1955 - Elvis Presley performed live in Fort Worth, TX. The show was played live on radio's "Big D Jamboree."
1971 - Audie Leon Murphy, war hero, Hollywood actor, and songwriter, was born near Kingston, Texas on June 20, 1924. He enlisted in the United States Army at Greenville, Texas, in June 1942, around the date of his eighteenth birthday. After basic infantry training at Camp Wolters, Texas, and advanced training at Fort Meade, Maryland, he was assigned to North Africa as a private in Company B, Fifteenth Infantry Regiment, Third Infantry Division. He later served as the commander of Company B. During his World War II career Murphy received thirty-three awards, citations, and decorations and won a battlefield promotion to second lieutenant. He received every medal that the United States gives for valor, two of them twice. At the time of his death Murphy was the most decorated combat soldier in United States history.
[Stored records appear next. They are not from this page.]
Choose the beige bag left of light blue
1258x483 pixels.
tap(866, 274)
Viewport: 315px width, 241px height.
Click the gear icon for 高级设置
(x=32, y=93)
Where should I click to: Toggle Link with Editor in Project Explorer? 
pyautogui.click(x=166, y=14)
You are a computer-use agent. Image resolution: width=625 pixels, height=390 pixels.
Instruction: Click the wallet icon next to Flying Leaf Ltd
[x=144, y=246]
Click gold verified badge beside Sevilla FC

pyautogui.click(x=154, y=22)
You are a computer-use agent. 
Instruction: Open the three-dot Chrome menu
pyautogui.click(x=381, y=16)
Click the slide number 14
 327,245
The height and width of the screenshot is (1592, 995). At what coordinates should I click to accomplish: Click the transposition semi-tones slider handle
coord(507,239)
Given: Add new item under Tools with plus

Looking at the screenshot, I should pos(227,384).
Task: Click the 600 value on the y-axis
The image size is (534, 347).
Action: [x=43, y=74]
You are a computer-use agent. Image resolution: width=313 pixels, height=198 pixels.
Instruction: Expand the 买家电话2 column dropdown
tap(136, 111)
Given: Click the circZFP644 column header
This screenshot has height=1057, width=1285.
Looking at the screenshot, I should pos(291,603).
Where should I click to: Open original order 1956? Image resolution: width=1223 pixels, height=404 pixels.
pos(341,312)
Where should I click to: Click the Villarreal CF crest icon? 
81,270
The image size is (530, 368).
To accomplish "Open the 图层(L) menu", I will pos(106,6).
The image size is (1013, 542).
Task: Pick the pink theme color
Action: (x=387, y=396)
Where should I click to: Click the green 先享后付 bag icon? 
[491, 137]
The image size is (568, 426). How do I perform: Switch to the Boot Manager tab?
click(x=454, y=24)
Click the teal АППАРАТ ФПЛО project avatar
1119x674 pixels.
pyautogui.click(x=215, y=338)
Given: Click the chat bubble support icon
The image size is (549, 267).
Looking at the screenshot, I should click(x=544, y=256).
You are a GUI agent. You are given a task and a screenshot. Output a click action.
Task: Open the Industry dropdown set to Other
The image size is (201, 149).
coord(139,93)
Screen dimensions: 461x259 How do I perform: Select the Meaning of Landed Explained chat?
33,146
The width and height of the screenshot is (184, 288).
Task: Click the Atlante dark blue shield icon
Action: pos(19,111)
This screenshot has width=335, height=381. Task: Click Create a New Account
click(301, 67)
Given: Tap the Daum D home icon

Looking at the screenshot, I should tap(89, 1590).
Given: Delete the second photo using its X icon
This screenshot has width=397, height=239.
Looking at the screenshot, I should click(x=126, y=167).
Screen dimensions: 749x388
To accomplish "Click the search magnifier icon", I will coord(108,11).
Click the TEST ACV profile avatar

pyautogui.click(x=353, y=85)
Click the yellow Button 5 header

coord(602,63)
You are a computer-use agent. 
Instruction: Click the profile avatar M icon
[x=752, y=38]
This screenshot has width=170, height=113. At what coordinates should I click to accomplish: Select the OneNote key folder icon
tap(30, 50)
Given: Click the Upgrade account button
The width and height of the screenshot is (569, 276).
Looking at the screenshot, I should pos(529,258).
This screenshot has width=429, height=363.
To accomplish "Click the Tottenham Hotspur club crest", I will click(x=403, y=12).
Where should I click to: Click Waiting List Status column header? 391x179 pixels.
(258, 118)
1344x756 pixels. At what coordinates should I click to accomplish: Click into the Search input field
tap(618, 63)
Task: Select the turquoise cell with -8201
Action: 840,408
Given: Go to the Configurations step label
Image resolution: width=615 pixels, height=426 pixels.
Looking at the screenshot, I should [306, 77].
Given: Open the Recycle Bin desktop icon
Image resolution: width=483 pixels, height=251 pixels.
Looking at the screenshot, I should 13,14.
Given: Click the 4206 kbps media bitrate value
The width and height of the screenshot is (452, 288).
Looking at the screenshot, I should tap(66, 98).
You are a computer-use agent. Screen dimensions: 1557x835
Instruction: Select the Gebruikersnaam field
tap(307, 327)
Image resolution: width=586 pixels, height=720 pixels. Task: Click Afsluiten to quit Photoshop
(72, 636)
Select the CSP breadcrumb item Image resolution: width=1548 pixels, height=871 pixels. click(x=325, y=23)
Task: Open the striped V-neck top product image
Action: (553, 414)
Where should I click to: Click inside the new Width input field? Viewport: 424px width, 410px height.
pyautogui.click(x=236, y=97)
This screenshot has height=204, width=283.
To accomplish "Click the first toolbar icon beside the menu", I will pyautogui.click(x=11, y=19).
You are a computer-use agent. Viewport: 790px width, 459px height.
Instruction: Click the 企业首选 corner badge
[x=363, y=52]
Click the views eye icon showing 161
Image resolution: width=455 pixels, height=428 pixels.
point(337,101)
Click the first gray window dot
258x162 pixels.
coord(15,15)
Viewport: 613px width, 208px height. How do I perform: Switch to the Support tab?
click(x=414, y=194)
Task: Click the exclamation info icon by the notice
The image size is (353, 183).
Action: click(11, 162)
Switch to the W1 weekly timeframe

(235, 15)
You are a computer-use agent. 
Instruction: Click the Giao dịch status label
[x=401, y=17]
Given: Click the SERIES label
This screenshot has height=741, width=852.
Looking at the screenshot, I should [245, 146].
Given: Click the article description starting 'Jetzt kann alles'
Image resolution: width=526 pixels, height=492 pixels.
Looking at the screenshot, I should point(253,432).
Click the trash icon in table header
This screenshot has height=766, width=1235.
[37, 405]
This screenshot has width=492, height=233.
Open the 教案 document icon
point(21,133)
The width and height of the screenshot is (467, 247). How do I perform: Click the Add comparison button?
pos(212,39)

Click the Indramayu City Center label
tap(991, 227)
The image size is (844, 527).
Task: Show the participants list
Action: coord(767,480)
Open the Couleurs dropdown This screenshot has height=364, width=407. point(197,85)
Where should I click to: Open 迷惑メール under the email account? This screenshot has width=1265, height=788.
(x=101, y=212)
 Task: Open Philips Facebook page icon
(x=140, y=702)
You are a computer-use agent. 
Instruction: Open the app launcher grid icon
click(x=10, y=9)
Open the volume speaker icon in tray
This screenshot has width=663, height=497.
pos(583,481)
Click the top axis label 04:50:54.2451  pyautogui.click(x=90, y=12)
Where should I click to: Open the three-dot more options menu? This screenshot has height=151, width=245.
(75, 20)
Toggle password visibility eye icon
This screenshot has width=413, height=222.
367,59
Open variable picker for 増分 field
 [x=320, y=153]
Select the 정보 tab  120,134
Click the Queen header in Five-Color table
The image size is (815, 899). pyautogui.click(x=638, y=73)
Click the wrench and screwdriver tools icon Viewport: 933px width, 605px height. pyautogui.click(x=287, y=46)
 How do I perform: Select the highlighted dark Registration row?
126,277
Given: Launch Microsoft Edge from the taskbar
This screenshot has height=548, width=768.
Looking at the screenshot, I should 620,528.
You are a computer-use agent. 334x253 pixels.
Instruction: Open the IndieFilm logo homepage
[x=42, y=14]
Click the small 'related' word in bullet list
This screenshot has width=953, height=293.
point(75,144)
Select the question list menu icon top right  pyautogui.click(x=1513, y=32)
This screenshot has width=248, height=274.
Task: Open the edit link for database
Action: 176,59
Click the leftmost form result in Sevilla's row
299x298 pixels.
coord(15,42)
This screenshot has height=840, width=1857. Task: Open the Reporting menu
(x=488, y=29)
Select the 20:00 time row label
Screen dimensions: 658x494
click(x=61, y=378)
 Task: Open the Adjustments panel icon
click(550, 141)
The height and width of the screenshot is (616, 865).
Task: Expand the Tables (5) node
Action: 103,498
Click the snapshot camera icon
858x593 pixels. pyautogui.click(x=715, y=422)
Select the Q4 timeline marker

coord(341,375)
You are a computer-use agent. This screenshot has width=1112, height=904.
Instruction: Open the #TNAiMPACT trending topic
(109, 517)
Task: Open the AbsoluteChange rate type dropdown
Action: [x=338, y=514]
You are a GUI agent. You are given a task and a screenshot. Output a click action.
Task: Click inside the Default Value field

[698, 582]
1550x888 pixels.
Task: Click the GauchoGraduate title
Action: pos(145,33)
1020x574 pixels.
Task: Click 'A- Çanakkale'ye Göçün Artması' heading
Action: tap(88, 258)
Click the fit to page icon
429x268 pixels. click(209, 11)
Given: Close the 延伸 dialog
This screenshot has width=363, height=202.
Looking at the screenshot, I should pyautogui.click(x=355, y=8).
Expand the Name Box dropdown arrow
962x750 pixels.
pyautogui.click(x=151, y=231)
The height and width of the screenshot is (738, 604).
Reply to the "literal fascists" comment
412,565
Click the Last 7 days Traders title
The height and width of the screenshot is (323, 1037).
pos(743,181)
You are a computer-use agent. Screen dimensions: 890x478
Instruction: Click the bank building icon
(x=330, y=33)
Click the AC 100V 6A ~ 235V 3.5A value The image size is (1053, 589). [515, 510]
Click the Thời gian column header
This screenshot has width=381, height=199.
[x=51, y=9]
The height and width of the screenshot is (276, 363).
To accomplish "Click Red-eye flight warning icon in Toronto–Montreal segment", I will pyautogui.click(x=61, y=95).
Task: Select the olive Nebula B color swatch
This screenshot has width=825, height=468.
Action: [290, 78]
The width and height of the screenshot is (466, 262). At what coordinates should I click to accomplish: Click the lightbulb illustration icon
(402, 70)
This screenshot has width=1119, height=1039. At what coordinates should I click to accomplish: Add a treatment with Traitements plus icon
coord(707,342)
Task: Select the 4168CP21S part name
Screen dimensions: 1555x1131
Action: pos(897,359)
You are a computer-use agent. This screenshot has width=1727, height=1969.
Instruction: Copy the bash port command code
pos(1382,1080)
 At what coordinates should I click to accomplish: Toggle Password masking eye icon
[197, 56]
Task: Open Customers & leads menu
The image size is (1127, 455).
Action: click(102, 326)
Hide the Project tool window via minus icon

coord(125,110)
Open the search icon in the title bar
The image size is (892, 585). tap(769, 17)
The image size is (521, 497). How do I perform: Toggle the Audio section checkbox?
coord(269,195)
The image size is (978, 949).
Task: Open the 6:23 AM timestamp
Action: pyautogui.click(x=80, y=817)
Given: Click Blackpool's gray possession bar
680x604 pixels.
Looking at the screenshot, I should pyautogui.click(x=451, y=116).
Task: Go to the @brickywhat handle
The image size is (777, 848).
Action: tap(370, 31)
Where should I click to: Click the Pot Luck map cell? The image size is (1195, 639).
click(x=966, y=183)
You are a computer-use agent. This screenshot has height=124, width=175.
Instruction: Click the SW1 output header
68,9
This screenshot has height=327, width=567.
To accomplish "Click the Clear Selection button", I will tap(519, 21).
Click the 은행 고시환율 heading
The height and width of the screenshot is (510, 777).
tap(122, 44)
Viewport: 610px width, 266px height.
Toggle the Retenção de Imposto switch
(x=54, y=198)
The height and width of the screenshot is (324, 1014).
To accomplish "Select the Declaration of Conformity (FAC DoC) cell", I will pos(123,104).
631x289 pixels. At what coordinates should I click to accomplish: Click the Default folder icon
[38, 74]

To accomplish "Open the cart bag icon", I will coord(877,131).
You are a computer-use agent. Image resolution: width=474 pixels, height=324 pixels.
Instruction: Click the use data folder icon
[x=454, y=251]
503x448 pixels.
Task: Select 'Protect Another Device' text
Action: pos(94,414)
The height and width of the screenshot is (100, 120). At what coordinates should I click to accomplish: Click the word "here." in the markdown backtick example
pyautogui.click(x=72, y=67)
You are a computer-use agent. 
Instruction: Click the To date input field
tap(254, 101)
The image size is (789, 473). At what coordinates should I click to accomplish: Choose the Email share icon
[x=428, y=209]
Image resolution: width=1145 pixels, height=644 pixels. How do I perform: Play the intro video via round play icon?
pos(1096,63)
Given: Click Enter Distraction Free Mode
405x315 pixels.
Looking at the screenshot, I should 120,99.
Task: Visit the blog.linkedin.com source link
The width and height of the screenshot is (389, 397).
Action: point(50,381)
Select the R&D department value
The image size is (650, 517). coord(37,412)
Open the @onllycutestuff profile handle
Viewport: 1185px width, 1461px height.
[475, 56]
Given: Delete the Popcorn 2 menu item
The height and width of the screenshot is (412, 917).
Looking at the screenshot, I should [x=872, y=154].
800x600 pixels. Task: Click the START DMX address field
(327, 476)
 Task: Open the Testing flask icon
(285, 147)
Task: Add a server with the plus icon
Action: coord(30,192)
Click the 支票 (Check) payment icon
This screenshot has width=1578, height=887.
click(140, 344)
Murphy was killed in an airplane crash on May 28, 1971, near Christiansburg, Virginia


[ https://tshaonline.org/handbook/online/articles/fmu13 ]
1973 - Helium millionare, Stanley March 3 (he never liked the more prentious "III") invited a San Francisco art collective named The Ant Farm, to create his famed "Cadillac Ranch" near the remnants of old Route 66 in the Texas Panhandle, west of Amarillo. On this date in 1974, the artwork was completed. The work of art is composed of ten half-buried cadillacs (1948 to 1963 models) equally spaced into the ground, all facing West, and placed at the same angle of the pyramid at Cheops, Egypt. The art work has since become a mecca for roadside tourists from all over the world.